Published online 2008 February 15. doi: 10.1051/medsci/2008242132.

Réparation du cortex adulte lésé par transplantation de neurones embryonnaires

Afsaneh Gaillard* and Mohamed Jaber

Institut de Physiologie et Biologie Cellulaires, Université de Poitiers, CNRS, 40, avenue du Recteur Pineau, 86022 Poitiers, France
Corresponding author.

MeSH keywords: Lésions encéphaliques, Transplantation cellulaire, Cortex cérébral, Embryon de mammifère, Humains, Neurones, Maladie de Parkinson

 

La perte des neurones corticaux est une caractéristique commune à de nombreuses conditions neuropathologiques comme les lésions (traumatiques, vasculaires…) ou les maladies neurodégénératives (sclérose latérale amyotrophique, maladies de Huntington, d’Alzheimer…).

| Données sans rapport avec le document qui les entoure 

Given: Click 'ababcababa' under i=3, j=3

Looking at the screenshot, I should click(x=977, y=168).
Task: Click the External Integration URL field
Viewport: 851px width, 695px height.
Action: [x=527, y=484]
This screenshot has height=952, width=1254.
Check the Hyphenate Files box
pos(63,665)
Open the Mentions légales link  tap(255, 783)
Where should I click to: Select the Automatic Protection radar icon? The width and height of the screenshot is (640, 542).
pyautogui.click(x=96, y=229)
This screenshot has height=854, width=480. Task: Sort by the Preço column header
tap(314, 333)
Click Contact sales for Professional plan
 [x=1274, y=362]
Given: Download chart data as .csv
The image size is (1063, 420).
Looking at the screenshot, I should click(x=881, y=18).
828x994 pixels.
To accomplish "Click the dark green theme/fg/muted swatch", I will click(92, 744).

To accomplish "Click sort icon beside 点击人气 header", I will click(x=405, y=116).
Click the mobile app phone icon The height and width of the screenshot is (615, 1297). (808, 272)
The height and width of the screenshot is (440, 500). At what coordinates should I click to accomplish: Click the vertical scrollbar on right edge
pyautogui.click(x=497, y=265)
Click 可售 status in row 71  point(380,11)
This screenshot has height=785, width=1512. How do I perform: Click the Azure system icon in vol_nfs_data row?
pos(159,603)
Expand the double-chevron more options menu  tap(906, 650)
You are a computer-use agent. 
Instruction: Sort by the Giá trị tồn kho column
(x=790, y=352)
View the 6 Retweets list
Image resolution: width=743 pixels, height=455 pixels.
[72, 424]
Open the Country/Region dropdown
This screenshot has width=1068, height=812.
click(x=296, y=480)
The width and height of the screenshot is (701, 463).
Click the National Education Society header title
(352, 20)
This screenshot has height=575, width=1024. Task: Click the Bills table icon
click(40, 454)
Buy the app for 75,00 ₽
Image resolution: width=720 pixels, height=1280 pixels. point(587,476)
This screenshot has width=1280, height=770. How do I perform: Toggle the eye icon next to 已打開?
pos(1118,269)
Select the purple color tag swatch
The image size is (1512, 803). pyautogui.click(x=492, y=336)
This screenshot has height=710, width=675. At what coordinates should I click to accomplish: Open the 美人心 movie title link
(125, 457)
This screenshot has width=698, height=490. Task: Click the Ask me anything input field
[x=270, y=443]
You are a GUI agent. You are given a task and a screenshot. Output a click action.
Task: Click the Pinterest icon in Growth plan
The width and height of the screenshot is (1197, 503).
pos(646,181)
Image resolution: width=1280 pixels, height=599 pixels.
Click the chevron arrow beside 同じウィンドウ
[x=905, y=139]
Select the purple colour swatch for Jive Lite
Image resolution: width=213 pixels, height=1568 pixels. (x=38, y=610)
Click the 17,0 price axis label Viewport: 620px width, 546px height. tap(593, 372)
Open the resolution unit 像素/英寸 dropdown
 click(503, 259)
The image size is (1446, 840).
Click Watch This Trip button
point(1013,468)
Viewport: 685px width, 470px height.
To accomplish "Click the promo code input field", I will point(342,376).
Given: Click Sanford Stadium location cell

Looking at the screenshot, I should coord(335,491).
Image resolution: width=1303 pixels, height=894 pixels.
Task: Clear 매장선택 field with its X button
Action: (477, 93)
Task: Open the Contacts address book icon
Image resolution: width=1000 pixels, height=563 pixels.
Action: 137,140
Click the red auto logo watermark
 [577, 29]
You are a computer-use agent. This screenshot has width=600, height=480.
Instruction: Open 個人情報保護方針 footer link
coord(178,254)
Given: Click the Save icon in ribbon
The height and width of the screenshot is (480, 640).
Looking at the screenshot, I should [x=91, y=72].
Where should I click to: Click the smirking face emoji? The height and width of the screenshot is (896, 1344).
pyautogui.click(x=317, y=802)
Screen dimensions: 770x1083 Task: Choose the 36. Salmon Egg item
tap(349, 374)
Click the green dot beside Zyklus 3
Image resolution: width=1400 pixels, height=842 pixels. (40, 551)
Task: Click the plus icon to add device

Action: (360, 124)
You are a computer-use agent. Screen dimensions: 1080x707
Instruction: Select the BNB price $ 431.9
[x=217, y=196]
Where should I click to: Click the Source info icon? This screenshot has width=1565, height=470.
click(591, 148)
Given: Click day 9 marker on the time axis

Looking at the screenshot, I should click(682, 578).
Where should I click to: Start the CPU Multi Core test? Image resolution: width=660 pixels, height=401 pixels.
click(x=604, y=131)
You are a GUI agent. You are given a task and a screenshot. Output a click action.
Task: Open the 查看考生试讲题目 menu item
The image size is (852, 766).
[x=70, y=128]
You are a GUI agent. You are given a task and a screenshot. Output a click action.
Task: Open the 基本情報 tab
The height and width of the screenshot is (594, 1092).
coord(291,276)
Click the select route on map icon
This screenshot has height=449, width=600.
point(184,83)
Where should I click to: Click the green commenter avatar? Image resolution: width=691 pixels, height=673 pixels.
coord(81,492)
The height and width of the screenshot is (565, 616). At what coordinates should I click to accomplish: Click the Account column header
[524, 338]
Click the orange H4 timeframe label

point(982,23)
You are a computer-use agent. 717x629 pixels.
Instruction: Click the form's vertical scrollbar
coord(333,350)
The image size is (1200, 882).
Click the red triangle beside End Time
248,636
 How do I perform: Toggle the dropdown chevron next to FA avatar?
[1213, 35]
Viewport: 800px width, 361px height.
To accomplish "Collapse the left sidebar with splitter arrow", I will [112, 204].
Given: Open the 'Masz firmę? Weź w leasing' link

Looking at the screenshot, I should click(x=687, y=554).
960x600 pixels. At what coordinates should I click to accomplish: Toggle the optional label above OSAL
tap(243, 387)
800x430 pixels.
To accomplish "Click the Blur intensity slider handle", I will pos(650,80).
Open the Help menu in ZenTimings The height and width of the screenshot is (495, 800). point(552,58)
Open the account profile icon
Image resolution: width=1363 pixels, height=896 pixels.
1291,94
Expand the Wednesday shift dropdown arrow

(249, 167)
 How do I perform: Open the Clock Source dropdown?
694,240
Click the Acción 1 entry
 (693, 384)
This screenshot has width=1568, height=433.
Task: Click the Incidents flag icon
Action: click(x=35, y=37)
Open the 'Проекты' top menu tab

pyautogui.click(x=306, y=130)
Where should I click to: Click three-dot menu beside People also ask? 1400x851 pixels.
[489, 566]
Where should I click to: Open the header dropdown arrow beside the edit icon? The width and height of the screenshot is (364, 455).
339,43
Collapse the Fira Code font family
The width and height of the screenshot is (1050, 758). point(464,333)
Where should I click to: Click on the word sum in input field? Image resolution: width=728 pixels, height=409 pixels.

La repousse axonale joue un rôle important dans la récupération fonctionnelle des circuits moteurs endommagés. La plus longue projection axonale dans le cerveau des mammifères a pour origine les neurones pyramidaux du cortex moteur qui projettent au niveau des motoneurones et des interneurones de la corne ventrale de la moelle épinière. La dégénérescence de ces axones provoque la mort des neurones pyramidaux, ce qui est à l’origine des troubles de la motricité. Le remplacement des projections cortico sous-corticales et plus particulièrement des projections corticospinales est un facteur critique de récupération de fonctions motrices [ 1].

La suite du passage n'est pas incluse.